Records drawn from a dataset
#####

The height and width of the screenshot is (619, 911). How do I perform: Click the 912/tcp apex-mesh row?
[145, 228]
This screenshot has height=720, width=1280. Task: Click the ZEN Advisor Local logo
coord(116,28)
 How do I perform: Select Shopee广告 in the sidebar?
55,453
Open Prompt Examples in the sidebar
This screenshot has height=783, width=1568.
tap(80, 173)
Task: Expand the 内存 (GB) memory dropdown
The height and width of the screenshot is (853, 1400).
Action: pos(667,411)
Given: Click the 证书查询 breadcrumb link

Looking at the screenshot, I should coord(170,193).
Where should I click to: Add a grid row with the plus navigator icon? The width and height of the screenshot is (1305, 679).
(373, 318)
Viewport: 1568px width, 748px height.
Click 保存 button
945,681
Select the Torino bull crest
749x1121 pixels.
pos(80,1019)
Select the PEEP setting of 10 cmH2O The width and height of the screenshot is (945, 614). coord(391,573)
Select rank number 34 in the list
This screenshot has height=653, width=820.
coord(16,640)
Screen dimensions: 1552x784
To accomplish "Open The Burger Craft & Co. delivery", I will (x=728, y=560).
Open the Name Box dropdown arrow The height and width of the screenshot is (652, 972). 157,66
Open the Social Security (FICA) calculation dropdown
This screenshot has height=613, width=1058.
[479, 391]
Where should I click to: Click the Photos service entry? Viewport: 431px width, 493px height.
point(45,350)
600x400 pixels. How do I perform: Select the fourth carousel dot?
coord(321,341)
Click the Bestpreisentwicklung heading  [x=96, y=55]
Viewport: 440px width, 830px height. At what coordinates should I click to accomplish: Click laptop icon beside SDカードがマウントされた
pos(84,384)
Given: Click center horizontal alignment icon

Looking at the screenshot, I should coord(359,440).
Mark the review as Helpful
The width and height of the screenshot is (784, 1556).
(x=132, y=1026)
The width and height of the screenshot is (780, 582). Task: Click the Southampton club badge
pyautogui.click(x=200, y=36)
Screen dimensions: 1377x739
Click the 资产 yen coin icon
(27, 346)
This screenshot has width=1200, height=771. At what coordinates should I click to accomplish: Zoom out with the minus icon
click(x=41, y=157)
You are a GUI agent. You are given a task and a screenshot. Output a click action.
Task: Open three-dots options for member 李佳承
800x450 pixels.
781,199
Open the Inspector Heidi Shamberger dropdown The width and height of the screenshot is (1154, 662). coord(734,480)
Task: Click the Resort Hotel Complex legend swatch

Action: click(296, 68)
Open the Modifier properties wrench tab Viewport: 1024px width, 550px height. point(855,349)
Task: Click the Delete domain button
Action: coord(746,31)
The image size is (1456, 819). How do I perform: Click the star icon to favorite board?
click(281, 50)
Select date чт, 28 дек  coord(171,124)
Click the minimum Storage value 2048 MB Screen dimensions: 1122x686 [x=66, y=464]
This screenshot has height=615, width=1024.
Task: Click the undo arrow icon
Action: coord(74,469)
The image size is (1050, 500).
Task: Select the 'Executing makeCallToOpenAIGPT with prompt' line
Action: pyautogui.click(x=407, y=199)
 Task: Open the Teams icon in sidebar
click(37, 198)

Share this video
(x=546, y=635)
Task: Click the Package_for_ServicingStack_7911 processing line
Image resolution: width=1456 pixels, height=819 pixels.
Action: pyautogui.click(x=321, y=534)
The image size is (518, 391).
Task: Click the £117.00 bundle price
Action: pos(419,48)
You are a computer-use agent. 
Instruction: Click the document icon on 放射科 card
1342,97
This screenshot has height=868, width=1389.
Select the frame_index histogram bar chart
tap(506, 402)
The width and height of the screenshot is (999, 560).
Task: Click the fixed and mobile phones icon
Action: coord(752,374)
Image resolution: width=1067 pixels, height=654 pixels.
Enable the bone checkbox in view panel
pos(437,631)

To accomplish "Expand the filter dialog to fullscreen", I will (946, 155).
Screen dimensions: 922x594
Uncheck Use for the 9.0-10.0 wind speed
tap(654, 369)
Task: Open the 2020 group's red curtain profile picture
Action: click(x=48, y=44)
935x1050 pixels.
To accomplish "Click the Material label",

#####

Exercise prompt | The stretch of entries above that starts with the line containing "Task: Open three-dots options for member 李佳承" and goes on through the line containing "Select date чт, 28" is to be transcribed exactly, and no other line is to be transcribed.

Response |
Task: Open three-dots options for member 李佳承
800x450 pixels.
781,199
Open the Inspector Heidi Shamberger dropdown The width and height of the screenshot is (1154, 662). coord(734,480)
Task: Click the Resort Hotel Complex legend swatch

Action: click(296, 68)
Open the Modifier properties wrench tab Viewport: 1024px width, 550px height. point(855,349)
Task: Click the Delete domain button
Action: coord(746,31)
The image size is (1456, 819). How do I perform: Click the star icon to favorite board?
click(281, 50)
Select date чт, 28 дек  coord(171,124)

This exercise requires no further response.